How many of these sales team challenges do your reps have to overcome?

Sales team challenges come in a variety of forms for sales managers. Left unchecked, they prevent your sales team from achieving higher levels of sales performance and quota attainment.

Don’t let these common sales team challenges set a cap on your goal achievement. Here are four common obstacles to sales performance to watch out for:

1. Overburdening CRM

Except for inside salespeople working in call centers, most reps are not wired for data entry or record keeping. That set of activities conflicts with the natural tendencies of salespeople successful at new business development, who are usually neither sedentary nor detail-oriented.

Instead of paying a salesperson for these activities, hire a sales support person to do it at a much lower cost. Not only will the right individual accomplish these tasks at a higher level of quality, but they will also free the sales rep to do what they should be doing: selling.

2. Lack of a Defined Sales Process

When you don’t have a defined sales process, your sales team members will make it up as they go along. There’s little or no organizational learning and thus no discernable path to maximize sales. Worse, it creates a domino effect: if your team can’t differentiate between those who will and won’t buy your products and services, you’ll never provide your executive leadership with a reliable forecast.

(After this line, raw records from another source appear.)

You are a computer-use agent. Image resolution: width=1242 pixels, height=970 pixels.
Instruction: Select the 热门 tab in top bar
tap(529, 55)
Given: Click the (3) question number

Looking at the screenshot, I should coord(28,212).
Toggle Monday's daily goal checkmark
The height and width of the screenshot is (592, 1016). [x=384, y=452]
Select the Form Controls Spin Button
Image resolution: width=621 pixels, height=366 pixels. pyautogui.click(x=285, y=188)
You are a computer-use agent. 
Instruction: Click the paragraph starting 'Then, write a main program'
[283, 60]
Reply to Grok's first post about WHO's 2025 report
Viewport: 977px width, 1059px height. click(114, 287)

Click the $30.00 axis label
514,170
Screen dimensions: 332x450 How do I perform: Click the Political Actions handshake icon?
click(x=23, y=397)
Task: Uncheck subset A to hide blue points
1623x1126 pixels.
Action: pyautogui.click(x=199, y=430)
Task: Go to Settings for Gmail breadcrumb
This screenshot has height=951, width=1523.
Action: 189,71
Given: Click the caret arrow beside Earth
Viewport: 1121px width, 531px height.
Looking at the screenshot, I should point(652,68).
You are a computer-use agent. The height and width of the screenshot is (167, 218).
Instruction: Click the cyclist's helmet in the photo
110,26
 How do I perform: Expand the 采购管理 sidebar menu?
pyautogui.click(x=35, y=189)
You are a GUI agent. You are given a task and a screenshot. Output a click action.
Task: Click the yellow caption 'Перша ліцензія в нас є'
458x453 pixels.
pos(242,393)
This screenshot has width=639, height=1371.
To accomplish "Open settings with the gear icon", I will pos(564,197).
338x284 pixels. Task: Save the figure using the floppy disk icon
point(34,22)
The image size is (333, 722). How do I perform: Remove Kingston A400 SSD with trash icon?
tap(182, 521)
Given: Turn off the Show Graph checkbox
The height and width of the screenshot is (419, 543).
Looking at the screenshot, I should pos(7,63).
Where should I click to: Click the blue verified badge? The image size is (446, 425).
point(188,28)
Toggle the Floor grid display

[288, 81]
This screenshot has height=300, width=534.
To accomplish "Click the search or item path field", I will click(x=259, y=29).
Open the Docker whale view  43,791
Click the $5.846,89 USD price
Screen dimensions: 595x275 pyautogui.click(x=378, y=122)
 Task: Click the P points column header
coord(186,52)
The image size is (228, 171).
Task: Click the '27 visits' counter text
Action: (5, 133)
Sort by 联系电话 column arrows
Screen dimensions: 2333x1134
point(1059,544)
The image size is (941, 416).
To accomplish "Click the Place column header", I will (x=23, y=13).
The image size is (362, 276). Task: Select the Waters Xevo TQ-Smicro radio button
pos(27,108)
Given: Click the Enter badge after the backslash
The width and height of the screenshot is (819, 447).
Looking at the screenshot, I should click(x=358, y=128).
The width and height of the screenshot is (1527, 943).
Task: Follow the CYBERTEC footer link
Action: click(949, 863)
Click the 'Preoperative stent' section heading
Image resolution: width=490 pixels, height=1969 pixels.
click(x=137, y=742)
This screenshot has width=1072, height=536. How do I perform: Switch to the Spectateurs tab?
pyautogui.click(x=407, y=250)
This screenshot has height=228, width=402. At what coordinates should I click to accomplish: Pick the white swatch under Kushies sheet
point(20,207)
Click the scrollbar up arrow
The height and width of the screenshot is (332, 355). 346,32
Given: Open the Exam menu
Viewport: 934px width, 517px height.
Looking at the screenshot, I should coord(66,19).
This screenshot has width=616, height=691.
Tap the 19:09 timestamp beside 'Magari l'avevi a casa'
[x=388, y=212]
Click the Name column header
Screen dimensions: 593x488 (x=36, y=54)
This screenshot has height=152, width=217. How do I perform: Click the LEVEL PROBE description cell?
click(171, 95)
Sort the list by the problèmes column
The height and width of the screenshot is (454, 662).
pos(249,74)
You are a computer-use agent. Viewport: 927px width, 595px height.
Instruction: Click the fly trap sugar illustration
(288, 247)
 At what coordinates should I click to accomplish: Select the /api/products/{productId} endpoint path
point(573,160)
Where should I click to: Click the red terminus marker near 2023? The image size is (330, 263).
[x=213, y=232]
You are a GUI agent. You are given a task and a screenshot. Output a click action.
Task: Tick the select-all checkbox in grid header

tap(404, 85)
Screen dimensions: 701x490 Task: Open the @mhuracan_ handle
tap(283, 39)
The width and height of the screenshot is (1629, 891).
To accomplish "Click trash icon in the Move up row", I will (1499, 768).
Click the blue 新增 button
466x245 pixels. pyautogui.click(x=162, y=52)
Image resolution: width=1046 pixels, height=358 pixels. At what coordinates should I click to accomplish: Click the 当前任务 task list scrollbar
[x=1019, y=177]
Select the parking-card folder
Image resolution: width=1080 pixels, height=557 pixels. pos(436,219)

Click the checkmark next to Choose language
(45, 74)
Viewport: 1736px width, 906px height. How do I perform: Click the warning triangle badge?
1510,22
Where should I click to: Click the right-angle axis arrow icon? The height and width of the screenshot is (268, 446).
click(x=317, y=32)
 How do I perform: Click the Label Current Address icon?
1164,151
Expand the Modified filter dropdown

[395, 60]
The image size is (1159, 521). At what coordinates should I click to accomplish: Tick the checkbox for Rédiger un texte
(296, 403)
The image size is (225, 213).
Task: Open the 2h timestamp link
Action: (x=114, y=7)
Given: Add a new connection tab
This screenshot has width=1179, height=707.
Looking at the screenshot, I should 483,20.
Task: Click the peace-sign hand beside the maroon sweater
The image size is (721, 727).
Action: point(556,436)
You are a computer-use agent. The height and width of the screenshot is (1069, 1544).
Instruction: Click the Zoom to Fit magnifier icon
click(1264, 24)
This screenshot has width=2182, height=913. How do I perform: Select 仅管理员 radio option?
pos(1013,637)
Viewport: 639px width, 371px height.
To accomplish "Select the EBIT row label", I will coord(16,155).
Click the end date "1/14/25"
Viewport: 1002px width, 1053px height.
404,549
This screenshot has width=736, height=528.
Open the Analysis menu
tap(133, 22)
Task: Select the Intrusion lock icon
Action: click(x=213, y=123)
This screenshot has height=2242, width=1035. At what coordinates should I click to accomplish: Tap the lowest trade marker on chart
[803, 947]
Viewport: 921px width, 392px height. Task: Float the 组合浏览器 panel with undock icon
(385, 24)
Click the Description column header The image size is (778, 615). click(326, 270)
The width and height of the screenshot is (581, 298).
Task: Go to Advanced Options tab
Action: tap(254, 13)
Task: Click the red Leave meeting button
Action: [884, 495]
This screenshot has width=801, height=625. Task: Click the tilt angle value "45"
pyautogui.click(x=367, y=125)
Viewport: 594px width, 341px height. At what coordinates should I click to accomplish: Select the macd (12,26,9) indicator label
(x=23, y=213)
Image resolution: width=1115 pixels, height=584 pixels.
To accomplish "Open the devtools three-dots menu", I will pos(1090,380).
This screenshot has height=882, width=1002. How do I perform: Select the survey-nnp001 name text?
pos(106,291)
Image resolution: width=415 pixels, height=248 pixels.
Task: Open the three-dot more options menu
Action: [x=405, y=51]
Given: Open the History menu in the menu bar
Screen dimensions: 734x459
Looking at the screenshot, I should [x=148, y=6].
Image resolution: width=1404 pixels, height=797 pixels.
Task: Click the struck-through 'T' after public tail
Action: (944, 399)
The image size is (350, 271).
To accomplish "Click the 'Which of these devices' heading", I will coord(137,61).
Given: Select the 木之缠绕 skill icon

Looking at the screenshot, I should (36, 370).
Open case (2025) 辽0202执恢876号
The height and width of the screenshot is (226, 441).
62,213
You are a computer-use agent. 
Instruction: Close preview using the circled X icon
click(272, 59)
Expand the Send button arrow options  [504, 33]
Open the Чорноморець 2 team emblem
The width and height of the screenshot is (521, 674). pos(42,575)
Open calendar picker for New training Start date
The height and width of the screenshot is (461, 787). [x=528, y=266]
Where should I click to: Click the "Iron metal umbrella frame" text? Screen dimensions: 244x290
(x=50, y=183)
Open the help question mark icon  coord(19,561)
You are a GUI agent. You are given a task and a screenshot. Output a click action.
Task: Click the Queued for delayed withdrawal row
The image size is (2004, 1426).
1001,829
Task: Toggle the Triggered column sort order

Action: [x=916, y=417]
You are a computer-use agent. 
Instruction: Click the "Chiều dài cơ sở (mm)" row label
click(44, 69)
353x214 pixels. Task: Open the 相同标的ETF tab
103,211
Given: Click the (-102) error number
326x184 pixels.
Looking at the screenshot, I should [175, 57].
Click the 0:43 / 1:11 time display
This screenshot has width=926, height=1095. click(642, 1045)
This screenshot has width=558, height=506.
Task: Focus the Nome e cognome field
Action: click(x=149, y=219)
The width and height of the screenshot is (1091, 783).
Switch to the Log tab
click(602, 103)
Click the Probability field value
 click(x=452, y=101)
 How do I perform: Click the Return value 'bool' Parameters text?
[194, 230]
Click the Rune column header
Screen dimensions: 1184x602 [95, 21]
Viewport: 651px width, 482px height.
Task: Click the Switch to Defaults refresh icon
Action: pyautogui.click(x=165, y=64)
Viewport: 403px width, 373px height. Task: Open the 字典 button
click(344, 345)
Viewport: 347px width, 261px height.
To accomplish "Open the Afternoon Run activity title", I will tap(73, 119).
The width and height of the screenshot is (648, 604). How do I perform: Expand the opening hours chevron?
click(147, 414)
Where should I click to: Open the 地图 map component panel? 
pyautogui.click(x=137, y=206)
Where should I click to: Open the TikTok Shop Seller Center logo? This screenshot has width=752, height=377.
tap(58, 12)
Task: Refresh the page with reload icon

Ideal Profile for Hiring Outside Sales Reps

3. Insufficient Market Research

Sales reps often spend an inordinate amount of time doing market research, list building, and data management. They must import prospect lists, clean them, and rake through them for the best sales opportunities. Even in a small company, one person dedicated to market research and data management can do this better and cheaper than your sales team. Don’t make your sales rep waste valuable selling time. Outsource market research and list building. Focus your reps on growing your customer base.

4. Sales Managers Who Can’t Coach

A sales manager who cannot or does not coach will consistently focus on policy, procedure, and quota. That impedes improvement.Sales reps don’t get better. They make the same mistakes over and over. Reps with potential can’t improve. They fail to achieve their goals. They end up as average or subpar performers and either quit of get fired.

That leads to turnover issues—a perpetual state of recruiting, hiring, on-boarding, and training. This never allows you to gain traction in the market. You’re permanently stuck at the most basic level in the marketplace. 80% of your revenue comes from your top 20% of performers who have found a way to make it work. Unfortunately, the bottom 80% remain in constant churn. That much churn means you’re forced to spend all your time managing nonperformance and never focused on things that actually drive more sales.

Overcoming bad habits like these takes time and effort. If your organization lacks a defined sales process, that’s where you should start. When your sales team knows where they should be focused, they’ll find it a lot easier to avoid other activities—like market research and data entry.

Define your process and then coach to it to clear these sales team challenges from your reps’ path. Then step out of the way and watch them run.